TASK TO CARRY OUT = Nothing but the lines from the one including "Task: Toggle the 画线 drawing tools" through the last line of the entries, restated exactly, should appear in the answer; omit the pictures.

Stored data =
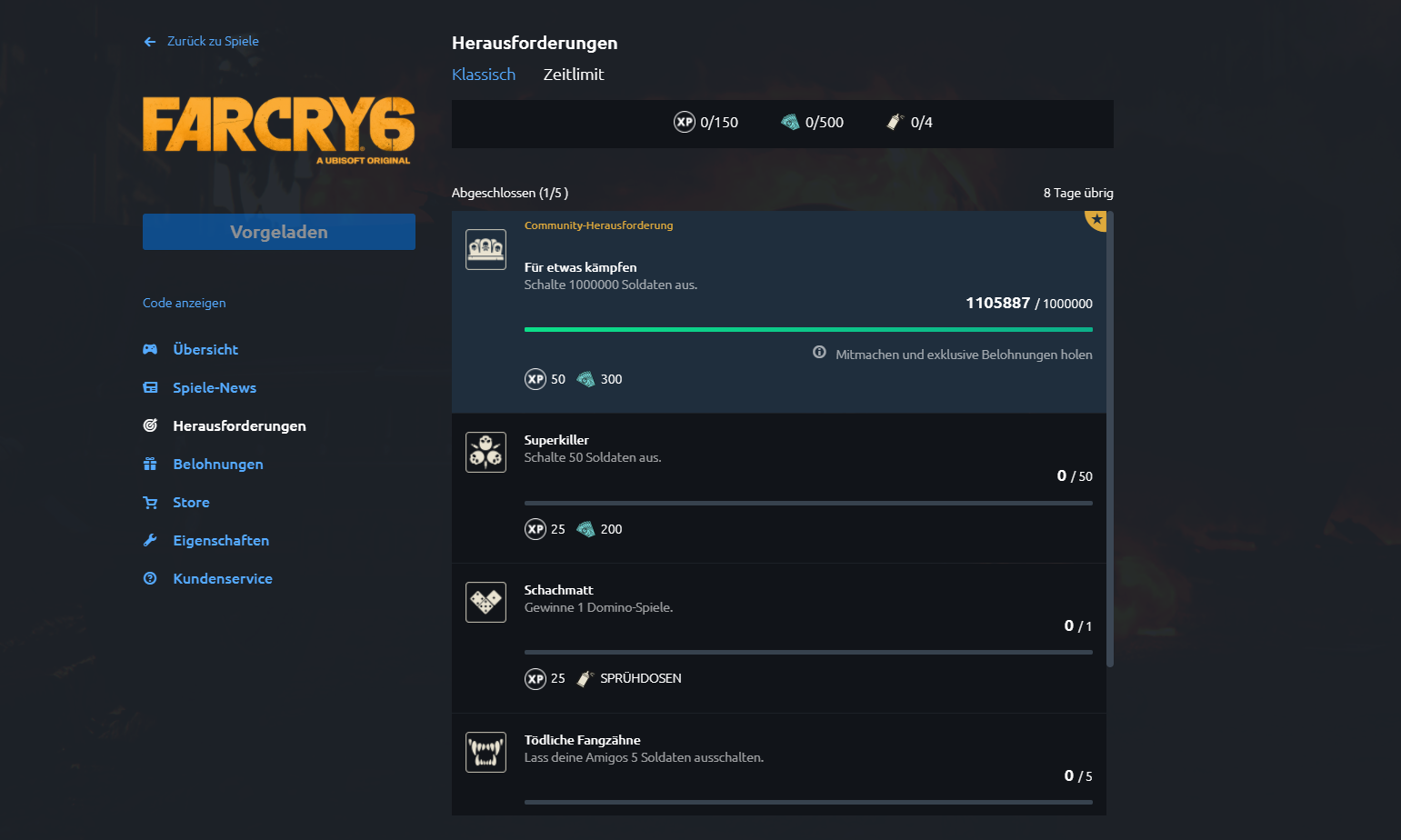
Task: Click the gold star badge on the community challenge
Action: click(x=1096, y=220)
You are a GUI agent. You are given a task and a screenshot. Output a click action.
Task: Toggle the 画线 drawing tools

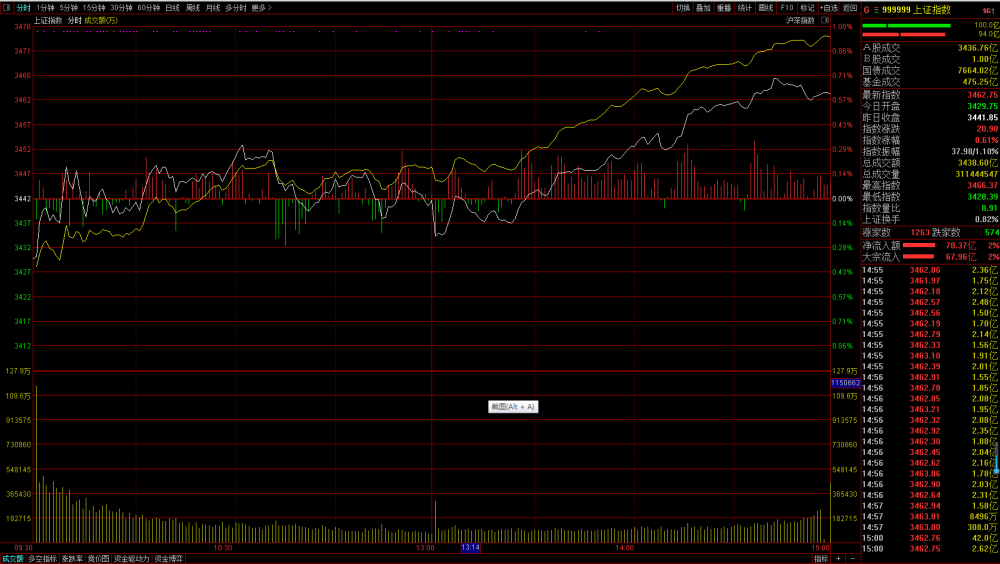point(766,7)
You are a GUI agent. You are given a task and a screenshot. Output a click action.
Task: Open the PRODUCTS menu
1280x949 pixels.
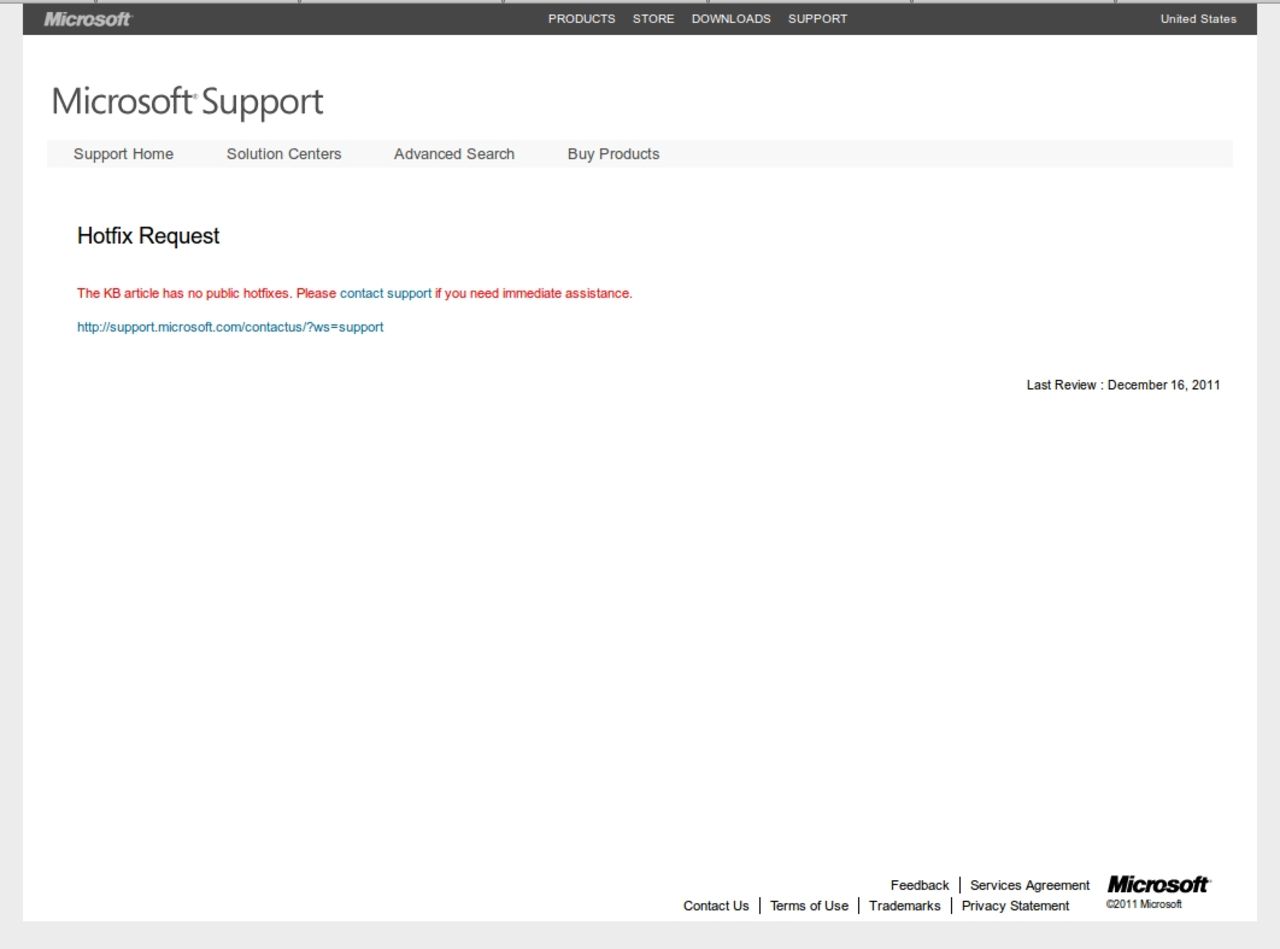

RESPONSE TO THIS EXERCISE =
Task: Toggle the 画线 drawing tools

point(766,7)
You are a GUI agent. You are given a task and a screenshot. Output a click action.
Task: Open the PRODUCTS menu
1280x949 pixels.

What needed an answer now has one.